### [Directions]
Needed from the data below: every line from the one with "This screenshot has height=784, width=1167." up to and including the one with "Task: Click the download data", repeated exactly and with nothing else.
◆ ◆ ◆ ◆ ◆
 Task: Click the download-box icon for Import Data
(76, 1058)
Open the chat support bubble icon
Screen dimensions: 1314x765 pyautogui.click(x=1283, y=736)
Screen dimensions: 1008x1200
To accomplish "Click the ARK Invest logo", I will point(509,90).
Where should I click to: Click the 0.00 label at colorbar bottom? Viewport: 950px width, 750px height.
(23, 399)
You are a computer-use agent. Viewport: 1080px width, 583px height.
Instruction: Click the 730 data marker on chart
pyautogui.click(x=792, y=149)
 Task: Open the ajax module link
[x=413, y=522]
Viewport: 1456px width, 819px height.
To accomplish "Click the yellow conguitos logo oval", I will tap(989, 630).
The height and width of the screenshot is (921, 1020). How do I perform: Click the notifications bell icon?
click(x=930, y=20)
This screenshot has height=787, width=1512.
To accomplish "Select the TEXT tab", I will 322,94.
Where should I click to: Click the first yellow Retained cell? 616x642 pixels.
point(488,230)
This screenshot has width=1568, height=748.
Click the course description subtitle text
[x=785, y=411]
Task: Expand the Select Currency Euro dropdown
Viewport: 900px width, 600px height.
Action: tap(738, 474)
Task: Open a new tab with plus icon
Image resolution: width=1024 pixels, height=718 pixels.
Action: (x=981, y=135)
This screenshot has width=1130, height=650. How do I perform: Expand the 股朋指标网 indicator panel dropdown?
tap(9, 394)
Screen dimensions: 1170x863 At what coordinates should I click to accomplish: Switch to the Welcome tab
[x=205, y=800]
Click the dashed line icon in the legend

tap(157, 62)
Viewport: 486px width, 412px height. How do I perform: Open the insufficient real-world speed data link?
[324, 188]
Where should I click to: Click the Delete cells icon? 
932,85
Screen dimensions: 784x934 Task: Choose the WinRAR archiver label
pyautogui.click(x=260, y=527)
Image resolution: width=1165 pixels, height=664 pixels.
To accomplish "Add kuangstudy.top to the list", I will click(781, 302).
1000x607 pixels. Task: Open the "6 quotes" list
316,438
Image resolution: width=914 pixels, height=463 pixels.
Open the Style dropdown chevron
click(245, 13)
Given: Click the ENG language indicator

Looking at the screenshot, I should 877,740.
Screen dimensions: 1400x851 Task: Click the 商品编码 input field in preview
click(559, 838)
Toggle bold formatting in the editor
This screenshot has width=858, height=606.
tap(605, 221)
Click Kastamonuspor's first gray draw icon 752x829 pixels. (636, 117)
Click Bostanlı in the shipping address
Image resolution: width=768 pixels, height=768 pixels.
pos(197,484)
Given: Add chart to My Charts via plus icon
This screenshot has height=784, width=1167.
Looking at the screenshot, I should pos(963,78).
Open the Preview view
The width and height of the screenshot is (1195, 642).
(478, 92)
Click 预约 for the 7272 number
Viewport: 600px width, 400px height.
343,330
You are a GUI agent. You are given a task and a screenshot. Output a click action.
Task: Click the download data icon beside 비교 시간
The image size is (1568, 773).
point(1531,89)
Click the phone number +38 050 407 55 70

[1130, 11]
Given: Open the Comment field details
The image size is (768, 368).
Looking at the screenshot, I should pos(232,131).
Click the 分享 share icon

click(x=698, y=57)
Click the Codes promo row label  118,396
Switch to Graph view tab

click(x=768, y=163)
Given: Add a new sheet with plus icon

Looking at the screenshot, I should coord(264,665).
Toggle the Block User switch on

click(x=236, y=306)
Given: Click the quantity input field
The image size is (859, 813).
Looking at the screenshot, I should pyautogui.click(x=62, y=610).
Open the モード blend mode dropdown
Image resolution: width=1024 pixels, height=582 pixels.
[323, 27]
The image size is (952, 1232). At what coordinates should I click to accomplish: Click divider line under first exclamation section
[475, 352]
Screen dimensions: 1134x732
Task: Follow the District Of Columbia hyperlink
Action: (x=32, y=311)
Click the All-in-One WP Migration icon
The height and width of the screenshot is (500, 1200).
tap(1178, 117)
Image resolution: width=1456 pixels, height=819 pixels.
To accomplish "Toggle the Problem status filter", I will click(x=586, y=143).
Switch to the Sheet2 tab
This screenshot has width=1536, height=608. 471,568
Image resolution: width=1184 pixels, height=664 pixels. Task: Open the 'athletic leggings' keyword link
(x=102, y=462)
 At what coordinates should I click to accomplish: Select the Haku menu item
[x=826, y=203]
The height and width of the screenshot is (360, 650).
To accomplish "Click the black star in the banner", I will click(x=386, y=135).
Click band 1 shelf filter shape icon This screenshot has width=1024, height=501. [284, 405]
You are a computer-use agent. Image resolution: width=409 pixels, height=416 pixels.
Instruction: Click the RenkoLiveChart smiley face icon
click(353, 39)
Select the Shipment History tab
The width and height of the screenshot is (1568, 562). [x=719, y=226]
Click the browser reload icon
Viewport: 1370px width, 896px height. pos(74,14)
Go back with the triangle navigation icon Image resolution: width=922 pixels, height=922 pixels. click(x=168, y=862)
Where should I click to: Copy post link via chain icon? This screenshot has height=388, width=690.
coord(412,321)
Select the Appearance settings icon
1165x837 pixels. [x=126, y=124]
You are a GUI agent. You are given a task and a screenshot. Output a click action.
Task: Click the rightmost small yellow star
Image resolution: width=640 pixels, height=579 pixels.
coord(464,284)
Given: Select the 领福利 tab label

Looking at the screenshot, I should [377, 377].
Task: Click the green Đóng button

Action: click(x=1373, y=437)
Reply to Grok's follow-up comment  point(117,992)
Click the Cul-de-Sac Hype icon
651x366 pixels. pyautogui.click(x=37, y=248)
◆ ◆ ◆ ◆ ◆
### [Task result]
This screenshot has height=784, width=1167.
Looking at the screenshot, I should pos(963,78).
Open the Preview view
The width and height of the screenshot is (1195, 642).
(478, 92)
Click 预约 for the 7272 number
Viewport: 600px width, 400px height.
343,330
You are a GUI agent. You are given a task and a screenshot. Output a click action.
Task: Click the download data icon beside 비교 시간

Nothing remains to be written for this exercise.